### [WORK REQUEST]
The lines to reproduce run from the one containing "Viewport: 1440px width, 900px" through the end of the records below. Reproduce them exactly and add nothing.

----------------------------------------

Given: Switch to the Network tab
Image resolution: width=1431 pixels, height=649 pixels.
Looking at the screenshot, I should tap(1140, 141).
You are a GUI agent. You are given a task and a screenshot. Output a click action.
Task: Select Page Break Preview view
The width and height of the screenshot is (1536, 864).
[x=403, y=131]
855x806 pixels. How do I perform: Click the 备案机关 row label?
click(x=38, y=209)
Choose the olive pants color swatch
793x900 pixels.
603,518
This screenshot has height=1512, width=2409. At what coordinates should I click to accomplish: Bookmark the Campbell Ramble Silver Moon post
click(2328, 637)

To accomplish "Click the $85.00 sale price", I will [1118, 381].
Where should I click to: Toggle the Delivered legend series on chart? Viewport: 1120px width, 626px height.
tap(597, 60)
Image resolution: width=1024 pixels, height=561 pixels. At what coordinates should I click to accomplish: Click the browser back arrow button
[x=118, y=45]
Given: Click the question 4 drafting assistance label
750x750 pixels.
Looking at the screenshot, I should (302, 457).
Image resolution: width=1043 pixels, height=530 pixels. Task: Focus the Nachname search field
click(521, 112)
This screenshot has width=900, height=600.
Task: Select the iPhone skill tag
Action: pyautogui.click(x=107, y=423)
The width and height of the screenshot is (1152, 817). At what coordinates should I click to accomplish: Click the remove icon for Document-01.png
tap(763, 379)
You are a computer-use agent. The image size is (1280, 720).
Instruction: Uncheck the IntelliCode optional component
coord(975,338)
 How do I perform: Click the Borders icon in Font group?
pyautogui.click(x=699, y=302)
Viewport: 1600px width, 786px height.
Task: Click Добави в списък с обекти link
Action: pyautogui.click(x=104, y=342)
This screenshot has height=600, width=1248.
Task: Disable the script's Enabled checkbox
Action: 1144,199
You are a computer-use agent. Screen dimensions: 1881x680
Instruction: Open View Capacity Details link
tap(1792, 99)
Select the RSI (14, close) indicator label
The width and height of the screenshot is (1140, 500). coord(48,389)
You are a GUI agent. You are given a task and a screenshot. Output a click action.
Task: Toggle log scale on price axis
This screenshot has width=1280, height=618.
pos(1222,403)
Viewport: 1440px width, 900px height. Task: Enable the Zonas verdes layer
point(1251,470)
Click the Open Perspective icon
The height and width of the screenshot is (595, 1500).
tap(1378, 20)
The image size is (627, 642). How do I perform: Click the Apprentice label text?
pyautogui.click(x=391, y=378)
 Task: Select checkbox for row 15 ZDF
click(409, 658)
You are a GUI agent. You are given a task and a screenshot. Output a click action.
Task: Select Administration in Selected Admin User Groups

----------------------------------------

### [REPLY TO THE TASK]
Viewport: 1440px width, 900px height. Task: Enable the Zonas verdes layer
point(1251,470)
Click the Open Perspective icon
The height and width of the screenshot is (595, 1500).
tap(1378, 20)
The image size is (627, 642). How do I perform: Click the Apprentice label text?
pyautogui.click(x=391, y=378)
 Task: Select checkbox for row 15 ZDF
click(409, 658)
You are a GUI agent. You are given a task and a screenshot. Output a click action.
Task: Select Administration in Selected Admin User Groups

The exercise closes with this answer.